The impact of a single photo – an apology for erasure
Published 1:30 am Friday, July 3, 2026
I, the editor of the Journal of the San Juans, decided to run a photo of two straight heterosexual men as the front-page image for a Pride story written by Kristina Stucki on June 24.
While no malice was intended, it was very much a serious oversight on my part, and I would like to offer my sincere apologies.
As a result of my actions, friends, neighbors and people who live and work here were harmed. Allowing the photo to run on the front page was a form of erasure and a failure to acknowledge the presence of a vulnerable group. Globally and nationally, the 2SLGBTQ+ community is threatened daily physically, verbally, and emotionally. Laws against their very existence are passed continually, not to mention laws that make it more difficult to access care or outright ban their health care. Tennessee and Florida are only two of several states that monitor what they wear, and where and when they wear it, using the stigma that drag queens are grooming children.

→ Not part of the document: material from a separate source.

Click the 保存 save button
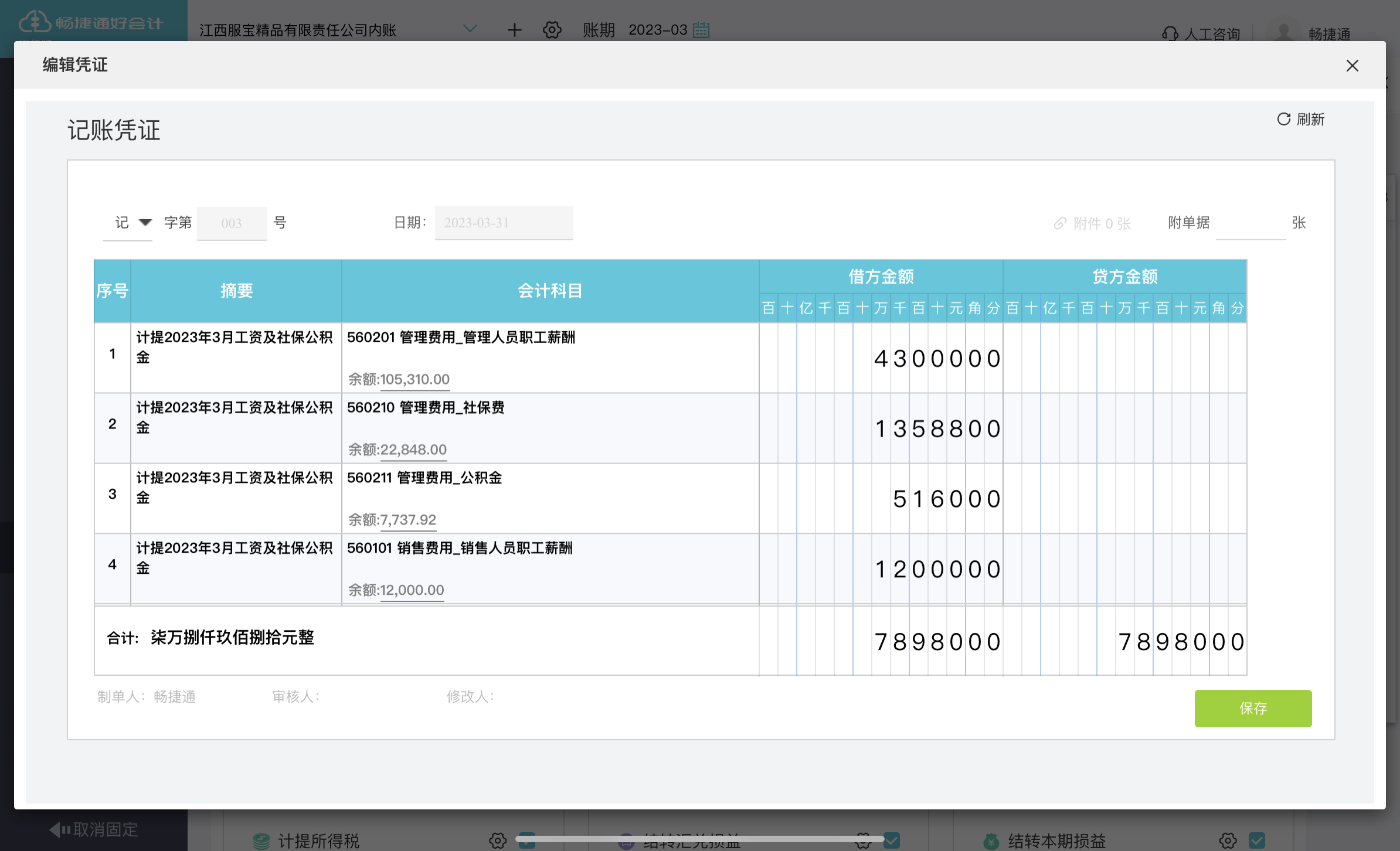The height and width of the screenshot is (851, 1400). [x=1254, y=709]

Those of us who are not members of the 2SLGBTQ+ community may believe it is safe here. On Saturday, June 27, The Rock was painted with the words “We Shine Together” as part of Pride Month. The painting did not even last a week. At first, it was a flag, then came swastikas and other graffiti. A few years ago, The Rock was painted for Pride Month and in support of the Pride Festival. Within 24 hours, it was vandalized with homophobic texts and phallic symbols. The perpetrators were not caught.
Those instances, coupled with the number of people who have commented to me, after my error, “that it was just a picture,” illustrate the validity of statements made by members and allies of the 2SLGBTQ+ community calling out my mistake that work is needed here at home.

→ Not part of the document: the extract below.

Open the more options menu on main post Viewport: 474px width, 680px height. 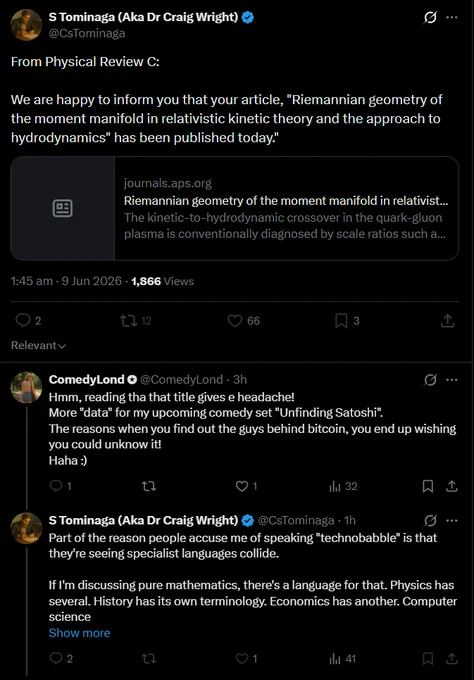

For me, that work begins with this apology.
There are a couple of other issues I’d like to address. One, it took me far too long for me to make this statement. I should have reached out to the organizers and others who were harmed immediately. I did not, and for that I am sorry.
Although Kristina wrote a beautiful editorial apologizing, titled “Pride and shame, our apologies,” the words came from her, not me, the editor and person responsible. I would like to apologize for impacting her beautiful story about Pride, and to my co-workers, whose valuable work has also been marred by this.
As we move forward, I do commit to listening harder to our vulnerable populations, platforming them as they wish to be platformed and striving always to do better.